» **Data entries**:
::::::::

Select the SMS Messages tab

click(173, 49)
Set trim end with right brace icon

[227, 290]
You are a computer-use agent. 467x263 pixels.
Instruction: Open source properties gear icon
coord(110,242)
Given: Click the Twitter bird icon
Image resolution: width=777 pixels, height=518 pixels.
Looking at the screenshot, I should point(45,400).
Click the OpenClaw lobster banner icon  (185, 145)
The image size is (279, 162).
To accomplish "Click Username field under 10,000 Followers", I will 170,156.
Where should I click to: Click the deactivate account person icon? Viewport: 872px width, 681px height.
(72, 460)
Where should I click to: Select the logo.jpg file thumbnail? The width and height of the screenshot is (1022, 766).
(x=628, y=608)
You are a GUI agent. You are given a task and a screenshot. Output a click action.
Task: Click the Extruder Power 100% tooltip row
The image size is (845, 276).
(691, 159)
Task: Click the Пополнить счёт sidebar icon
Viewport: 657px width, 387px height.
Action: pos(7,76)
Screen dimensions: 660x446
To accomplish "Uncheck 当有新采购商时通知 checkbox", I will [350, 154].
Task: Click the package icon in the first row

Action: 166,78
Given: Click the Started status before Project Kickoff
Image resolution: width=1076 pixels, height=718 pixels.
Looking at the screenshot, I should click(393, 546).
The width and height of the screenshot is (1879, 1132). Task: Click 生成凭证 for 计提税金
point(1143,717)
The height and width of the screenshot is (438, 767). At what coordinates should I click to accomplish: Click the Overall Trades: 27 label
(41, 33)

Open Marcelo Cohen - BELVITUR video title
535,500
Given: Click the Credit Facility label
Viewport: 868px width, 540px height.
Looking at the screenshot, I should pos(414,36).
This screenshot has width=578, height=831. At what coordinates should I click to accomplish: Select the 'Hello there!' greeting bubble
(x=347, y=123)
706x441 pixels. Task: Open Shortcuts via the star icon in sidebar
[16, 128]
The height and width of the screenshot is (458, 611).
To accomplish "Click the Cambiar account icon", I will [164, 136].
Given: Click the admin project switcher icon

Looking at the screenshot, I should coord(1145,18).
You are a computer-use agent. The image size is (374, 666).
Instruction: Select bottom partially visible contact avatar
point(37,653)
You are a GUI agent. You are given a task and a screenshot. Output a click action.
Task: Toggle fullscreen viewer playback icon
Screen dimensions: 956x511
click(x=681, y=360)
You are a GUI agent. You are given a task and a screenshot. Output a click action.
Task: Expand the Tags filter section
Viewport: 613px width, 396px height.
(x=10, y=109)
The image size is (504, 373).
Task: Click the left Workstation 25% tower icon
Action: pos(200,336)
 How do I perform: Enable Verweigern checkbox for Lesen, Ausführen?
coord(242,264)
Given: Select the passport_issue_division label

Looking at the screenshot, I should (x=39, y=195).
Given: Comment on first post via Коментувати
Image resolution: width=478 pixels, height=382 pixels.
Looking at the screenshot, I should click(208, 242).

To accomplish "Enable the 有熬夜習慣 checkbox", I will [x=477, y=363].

::::::::

What you need to do is repeat every record above exactly.

» **Completed task**:
Select the SMS Messages tab

click(173, 49)
Set trim end with right brace icon

[227, 290]
You are a computer-use agent. 467x263 pixels.
Instruction: Open source properties gear icon
coord(110,242)
Given: Click the Twitter bird icon
Image resolution: width=777 pixels, height=518 pixels.
Looking at the screenshot, I should point(45,400).
Click the OpenClaw lobster banner icon  (185, 145)
The image size is (279, 162).
To accomplish "Click Username field under 10,000 Followers", I will 170,156.
Where should I click to: Click the deactivate account person icon? Viewport: 872px width, 681px height.
(72, 460)
Where should I click to: Select the logo.jpg file thumbnail? The width and height of the screenshot is (1022, 766).
(x=628, y=608)
You are a GUI agent. You are given a task and a screenshot. Output a click action.
Task: Click the Extruder Power 100% tooltip row
The image size is (845, 276).
(691, 159)
Task: Click the Пополнить счёт sidebar icon
Viewport: 657px width, 387px height.
Action: pos(7,76)
Screen dimensions: 660x446
To accomplish "Uncheck 当有新采购商时通知 checkbox", I will [350, 154].
Task: Click the package icon in the first row

Action: 166,78
Given: Click the Started status before Project Kickoff
Image resolution: width=1076 pixels, height=718 pixels.
Looking at the screenshot, I should click(393, 546).
The width and height of the screenshot is (1879, 1132). Task: Click 生成凭证 for 计提税金
point(1143,717)
The height and width of the screenshot is (438, 767). At what coordinates should I click to accomplish: Click the Overall Trades: 27 label
(41, 33)

Open Marcelo Cohen - BELVITUR video title
535,500
Given: Click the Credit Facility label
Viewport: 868px width, 540px height.
Looking at the screenshot, I should pos(414,36).
This screenshot has width=578, height=831. At what coordinates should I click to accomplish: Select the 'Hello there!' greeting bubble
(x=347, y=123)
706x441 pixels. Task: Open Shortcuts via the star icon in sidebar
[16, 128]
The height and width of the screenshot is (458, 611).
To accomplish "Click the Cambiar account icon", I will [164, 136].
Given: Click the admin project switcher icon

Looking at the screenshot, I should coord(1145,18).
You are a computer-use agent. The image size is (374, 666).
Instruction: Select bottom partially visible contact avatar
point(37,653)
You are a GUI agent. You are given a task and a screenshot. Output a click action.
Task: Toggle fullscreen viewer playback icon
Screen dimensions: 956x511
click(x=681, y=360)
You are a GUI agent. You are given a task and a screenshot. Output a click action.
Task: Expand the Tags filter section
Viewport: 613px width, 396px height.
(x=10, y=109)
The image size is (504, 373).
Task: Click the left Workstation 25% tower icon
Action: pos(200,336)
 How do I perform: Enable Verweigern checkbox for Lesen, Ausführen?
coord(242,264)
Given: Select the passport_issue_division label

Looking at the screenshot, I should (x=39, y=195).
Given: Comment on first post via Коментувати
Image resolution: width=478 pixels, height=382 pixels.
Looking at the screenshot, I should click(208, 242).

To accomplish "Enable the 有熬夜習慣 checkbox", I will [x=477, y=363].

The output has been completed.